Although the field has developed considerably over the past decade or so, it still has far to go. Among the necessary components of a field are vehicles for gathering and disseminating knowledge for the benefit of its practitioners, theorists, and empirical researchers. Not so long ago, prospective donors who wanted to learn more about a nonprofit organization had little more than a self-serving glossy annual report or a pretty website to rely on. Now we have Guidestar, GiveWell, Philanthropedia, the Center for High Impact Philanthropy, Charity Navigator 3.0, and a host of other entities dedicated to providing information about nonprofit organizations and foundations.

Similarly, not so long ago, if a scholar or policy wonk wished to read up on the sector, there was little more than ARNOVA’s journal, the Nonprofit and Voluntary Sector Quarterly, and the Chronicle of Philanthropy, a newspaper that highlights nonprofits’ work and fundraising results and publishes the sector’s classified employment ads. With the entry of SSIR and other magazines like Nonprofit Quarterly, Alliance, Foundation Review, and a host of blogs and new online media, this has begun to change. Each of these publications plays an important role in strengthening the field and linking its participants together.

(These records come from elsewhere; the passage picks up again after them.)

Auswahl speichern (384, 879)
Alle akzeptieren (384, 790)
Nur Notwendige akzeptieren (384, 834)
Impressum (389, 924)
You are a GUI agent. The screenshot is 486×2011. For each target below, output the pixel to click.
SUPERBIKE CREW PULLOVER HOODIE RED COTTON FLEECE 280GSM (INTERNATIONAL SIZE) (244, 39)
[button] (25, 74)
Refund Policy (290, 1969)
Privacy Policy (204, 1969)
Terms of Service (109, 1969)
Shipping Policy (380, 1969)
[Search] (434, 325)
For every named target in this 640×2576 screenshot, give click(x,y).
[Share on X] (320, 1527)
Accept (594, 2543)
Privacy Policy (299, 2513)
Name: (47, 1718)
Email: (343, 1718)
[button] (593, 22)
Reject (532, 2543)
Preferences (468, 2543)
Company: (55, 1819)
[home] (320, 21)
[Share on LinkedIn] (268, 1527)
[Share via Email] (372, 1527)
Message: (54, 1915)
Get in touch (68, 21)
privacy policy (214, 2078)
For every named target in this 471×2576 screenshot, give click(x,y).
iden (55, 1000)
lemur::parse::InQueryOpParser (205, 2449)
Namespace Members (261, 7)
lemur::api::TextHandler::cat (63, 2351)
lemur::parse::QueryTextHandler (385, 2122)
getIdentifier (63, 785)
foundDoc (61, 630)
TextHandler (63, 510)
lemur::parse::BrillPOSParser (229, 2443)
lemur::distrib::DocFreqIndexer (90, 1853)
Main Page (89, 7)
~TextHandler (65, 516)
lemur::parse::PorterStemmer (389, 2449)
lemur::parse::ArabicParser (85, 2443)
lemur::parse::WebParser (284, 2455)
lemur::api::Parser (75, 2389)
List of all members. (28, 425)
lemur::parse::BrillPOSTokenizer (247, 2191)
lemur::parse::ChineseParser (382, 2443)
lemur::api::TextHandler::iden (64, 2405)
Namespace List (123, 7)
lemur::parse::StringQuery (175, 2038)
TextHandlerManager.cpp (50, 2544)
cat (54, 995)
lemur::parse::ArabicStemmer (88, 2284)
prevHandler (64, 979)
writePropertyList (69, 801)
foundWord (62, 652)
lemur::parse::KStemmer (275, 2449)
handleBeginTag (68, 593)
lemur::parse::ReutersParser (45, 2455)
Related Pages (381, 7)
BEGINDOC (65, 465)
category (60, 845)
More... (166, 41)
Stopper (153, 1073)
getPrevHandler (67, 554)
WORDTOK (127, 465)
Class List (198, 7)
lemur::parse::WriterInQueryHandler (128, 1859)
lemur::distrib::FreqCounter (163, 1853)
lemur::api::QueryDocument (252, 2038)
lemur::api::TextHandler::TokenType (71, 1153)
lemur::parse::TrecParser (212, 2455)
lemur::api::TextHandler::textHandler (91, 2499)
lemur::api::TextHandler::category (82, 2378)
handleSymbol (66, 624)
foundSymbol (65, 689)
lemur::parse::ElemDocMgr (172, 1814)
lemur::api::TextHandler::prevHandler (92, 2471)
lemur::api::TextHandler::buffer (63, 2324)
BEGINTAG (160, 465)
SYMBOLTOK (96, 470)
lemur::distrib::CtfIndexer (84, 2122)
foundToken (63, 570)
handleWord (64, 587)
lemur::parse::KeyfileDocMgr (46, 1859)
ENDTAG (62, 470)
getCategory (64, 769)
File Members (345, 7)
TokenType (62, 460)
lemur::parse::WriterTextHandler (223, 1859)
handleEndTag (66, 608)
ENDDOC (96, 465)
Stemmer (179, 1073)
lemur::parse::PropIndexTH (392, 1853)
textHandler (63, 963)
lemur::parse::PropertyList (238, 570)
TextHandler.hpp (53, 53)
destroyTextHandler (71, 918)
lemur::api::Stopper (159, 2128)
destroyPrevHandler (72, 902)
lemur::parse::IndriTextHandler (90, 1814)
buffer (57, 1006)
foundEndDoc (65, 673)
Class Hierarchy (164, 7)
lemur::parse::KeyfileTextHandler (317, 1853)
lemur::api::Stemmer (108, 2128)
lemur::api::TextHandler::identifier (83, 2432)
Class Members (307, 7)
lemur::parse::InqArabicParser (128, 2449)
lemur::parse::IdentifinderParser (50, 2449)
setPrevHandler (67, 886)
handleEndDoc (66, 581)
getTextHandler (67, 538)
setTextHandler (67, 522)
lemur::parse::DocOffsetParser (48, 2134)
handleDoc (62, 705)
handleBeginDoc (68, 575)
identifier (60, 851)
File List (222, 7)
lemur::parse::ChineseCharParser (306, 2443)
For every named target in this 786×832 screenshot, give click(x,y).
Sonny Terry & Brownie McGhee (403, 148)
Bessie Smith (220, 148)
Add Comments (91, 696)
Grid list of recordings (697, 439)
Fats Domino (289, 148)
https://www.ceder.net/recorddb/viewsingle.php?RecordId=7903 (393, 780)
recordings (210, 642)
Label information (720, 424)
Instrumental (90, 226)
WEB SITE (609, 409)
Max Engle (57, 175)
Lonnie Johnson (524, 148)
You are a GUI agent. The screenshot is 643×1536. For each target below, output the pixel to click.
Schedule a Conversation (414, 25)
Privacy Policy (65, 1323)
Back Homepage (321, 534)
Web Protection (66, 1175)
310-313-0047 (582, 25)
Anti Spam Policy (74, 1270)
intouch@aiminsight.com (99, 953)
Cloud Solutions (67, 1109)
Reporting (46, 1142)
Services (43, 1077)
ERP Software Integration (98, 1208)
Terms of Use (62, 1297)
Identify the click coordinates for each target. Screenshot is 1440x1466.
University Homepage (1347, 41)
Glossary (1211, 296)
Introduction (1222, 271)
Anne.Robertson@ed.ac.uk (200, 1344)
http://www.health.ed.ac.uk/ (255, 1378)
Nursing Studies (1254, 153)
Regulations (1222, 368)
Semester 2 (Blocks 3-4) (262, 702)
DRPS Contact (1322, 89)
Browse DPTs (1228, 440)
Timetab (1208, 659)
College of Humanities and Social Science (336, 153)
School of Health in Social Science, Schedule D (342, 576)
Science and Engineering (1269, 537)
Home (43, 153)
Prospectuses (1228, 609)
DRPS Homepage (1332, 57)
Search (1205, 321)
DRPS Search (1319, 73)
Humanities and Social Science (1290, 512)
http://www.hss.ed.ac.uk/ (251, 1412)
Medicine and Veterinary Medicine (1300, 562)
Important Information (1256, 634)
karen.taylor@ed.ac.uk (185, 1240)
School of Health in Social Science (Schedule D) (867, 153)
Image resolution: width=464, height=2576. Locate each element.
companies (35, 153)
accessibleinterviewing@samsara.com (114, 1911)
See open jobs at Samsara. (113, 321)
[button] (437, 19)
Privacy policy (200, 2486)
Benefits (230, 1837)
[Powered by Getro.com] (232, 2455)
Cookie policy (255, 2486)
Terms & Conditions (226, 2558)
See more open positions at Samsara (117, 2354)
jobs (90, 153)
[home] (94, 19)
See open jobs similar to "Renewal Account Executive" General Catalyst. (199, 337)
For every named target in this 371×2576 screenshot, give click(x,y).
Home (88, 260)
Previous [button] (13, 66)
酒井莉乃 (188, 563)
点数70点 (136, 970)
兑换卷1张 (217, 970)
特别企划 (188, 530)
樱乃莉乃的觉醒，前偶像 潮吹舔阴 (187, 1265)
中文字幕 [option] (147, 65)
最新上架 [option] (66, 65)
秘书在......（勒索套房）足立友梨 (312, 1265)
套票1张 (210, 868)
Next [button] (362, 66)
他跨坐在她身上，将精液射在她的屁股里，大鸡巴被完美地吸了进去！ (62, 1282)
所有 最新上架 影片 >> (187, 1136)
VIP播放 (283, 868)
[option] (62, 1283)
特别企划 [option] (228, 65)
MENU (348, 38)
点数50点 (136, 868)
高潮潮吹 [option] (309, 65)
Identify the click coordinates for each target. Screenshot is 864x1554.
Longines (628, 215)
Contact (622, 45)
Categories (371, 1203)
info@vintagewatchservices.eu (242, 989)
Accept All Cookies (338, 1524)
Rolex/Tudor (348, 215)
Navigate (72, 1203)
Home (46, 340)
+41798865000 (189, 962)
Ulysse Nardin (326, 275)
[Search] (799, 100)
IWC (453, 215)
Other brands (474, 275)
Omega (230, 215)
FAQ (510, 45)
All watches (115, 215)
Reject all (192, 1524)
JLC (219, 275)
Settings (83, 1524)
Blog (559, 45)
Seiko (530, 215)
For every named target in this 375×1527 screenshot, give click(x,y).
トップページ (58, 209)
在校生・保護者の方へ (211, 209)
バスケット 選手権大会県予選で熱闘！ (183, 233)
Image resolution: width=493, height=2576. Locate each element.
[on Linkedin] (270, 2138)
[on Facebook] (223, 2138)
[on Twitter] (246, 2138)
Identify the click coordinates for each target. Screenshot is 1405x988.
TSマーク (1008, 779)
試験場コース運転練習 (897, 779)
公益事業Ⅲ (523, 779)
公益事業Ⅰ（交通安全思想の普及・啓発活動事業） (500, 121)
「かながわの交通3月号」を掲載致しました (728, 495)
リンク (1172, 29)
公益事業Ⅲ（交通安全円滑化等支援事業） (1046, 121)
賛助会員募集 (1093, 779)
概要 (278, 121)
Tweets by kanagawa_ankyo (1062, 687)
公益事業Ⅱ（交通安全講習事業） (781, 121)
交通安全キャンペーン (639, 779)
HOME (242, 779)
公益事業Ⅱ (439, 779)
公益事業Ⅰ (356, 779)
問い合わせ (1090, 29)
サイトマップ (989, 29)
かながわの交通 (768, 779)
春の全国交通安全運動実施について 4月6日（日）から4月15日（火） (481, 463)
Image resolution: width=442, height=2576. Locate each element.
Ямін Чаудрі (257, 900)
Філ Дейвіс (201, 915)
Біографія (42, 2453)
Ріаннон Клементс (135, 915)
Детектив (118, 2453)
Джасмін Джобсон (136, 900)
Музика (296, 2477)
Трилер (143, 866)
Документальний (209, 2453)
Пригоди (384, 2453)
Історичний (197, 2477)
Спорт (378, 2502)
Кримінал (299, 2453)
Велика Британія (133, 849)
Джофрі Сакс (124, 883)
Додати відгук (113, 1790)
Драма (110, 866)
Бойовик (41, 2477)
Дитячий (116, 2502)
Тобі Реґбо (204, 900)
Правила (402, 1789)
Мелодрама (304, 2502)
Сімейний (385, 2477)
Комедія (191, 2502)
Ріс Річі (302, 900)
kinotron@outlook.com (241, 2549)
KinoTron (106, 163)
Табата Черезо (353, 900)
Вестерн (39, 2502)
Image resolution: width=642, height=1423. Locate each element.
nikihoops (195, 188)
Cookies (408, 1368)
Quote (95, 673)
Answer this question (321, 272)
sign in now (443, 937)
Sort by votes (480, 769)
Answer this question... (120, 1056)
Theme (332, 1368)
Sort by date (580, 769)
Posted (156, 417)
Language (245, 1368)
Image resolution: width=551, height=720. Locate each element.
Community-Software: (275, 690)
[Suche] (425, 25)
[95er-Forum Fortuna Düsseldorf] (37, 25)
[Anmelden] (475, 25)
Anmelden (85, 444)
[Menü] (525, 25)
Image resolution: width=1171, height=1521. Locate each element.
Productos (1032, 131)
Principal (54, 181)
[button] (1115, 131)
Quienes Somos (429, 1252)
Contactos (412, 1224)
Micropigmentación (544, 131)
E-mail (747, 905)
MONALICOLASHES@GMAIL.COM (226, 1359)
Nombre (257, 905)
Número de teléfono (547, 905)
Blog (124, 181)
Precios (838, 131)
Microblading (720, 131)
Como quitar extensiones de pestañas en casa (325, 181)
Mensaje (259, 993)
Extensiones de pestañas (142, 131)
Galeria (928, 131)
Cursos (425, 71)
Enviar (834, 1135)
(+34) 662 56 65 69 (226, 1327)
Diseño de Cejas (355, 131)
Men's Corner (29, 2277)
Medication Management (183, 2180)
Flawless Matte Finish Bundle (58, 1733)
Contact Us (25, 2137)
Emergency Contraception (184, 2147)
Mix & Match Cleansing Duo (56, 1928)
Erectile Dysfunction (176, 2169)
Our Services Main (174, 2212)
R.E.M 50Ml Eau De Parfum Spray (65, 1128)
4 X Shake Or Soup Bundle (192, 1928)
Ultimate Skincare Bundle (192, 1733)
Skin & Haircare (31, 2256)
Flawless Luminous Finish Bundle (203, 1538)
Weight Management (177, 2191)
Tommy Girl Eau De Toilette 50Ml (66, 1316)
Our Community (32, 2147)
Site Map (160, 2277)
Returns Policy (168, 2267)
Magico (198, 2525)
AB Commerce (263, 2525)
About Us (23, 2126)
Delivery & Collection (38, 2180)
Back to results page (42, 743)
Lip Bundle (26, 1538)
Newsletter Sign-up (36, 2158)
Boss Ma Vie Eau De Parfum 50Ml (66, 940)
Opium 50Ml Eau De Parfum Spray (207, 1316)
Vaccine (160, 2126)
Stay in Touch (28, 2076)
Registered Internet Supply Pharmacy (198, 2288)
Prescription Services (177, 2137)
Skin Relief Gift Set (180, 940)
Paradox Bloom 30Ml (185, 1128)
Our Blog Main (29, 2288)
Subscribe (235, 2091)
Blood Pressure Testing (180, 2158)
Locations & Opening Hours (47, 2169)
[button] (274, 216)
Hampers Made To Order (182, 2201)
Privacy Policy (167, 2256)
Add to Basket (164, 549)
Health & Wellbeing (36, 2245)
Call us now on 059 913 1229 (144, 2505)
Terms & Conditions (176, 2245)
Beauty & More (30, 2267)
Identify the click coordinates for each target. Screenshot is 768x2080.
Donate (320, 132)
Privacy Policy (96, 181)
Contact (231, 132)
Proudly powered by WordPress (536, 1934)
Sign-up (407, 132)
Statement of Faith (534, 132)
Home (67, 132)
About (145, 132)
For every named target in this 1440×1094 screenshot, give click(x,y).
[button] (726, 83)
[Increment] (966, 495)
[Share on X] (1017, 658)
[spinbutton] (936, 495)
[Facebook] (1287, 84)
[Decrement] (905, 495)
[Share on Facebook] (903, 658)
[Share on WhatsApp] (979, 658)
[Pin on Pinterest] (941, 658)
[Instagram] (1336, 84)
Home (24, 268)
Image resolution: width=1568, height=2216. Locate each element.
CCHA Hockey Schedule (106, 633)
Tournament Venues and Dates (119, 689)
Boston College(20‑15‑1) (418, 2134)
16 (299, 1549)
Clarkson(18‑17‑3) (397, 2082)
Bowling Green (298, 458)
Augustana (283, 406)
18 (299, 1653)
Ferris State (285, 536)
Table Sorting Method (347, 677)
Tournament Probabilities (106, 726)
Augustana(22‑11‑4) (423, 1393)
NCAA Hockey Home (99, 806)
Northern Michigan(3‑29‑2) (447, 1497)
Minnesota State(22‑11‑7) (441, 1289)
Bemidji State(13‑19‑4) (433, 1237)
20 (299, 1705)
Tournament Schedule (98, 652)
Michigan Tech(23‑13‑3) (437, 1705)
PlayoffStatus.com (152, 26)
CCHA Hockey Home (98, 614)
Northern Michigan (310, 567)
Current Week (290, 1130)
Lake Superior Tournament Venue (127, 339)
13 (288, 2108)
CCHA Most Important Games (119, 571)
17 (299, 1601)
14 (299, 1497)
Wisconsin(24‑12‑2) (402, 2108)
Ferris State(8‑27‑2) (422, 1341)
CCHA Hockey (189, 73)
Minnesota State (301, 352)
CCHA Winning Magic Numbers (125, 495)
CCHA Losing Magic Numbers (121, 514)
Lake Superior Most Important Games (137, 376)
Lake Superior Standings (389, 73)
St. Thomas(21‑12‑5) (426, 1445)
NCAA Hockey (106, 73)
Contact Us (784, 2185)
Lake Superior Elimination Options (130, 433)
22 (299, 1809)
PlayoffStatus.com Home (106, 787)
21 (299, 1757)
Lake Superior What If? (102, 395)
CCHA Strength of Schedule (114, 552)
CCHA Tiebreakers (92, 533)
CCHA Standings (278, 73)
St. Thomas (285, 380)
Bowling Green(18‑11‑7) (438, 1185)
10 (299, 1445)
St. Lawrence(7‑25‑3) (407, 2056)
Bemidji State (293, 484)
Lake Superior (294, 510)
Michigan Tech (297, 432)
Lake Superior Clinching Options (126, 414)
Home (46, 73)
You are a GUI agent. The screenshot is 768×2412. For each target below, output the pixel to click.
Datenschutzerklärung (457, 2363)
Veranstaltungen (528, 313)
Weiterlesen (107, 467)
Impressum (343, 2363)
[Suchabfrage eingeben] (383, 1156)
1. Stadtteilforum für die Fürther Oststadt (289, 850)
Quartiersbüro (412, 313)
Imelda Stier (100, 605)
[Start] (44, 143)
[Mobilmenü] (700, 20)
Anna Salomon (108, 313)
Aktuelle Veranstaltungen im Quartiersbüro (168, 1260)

SSIR is part of the Stanford Center on Philanthropy and Civil Society (PACS). Its title reflects the conviction that social innovation spans all sectors—nonprofit, business, and government. The magazine’s forward-looking spirit also reflects its home in Silicon Valley, an incubator of social enterprises as well as hightech start-ups. We acquired the journal several years ago from its founders at the Stanford Graduate School of Business because we were convinced that the field needed a unifying publication committed to the best contemporary writing.

SSIR’s editors continue to have a catholic view of the journal’s mission, which, to quote the title of a recent article, recognizes that “innovation is not the holy grail,” but just one means to the end of improving society. SSIR is neither a scholars’ nor a practitioners’ journal, but a place where academic disciplines and practice meet for their mutual benefit.

SSIR’s purpose is to promote thoughtful reflection and stimulate debate among nonprofits, foundations, businesses, governments, and scholars around the globe. The journal has been a vehicle for disseminating developments in the field, including new partnerships and hybrid entities that are springing up among these sectors, impact investing, and an increased attention to global issues. We welcome the growing number of journals devoted to philanthropy and the nonprofit sector. Notwithstanding this wonderful diversity, our ambition is that as SSIR enters its second decade, it will increasingly be seen as the essential publication for the field.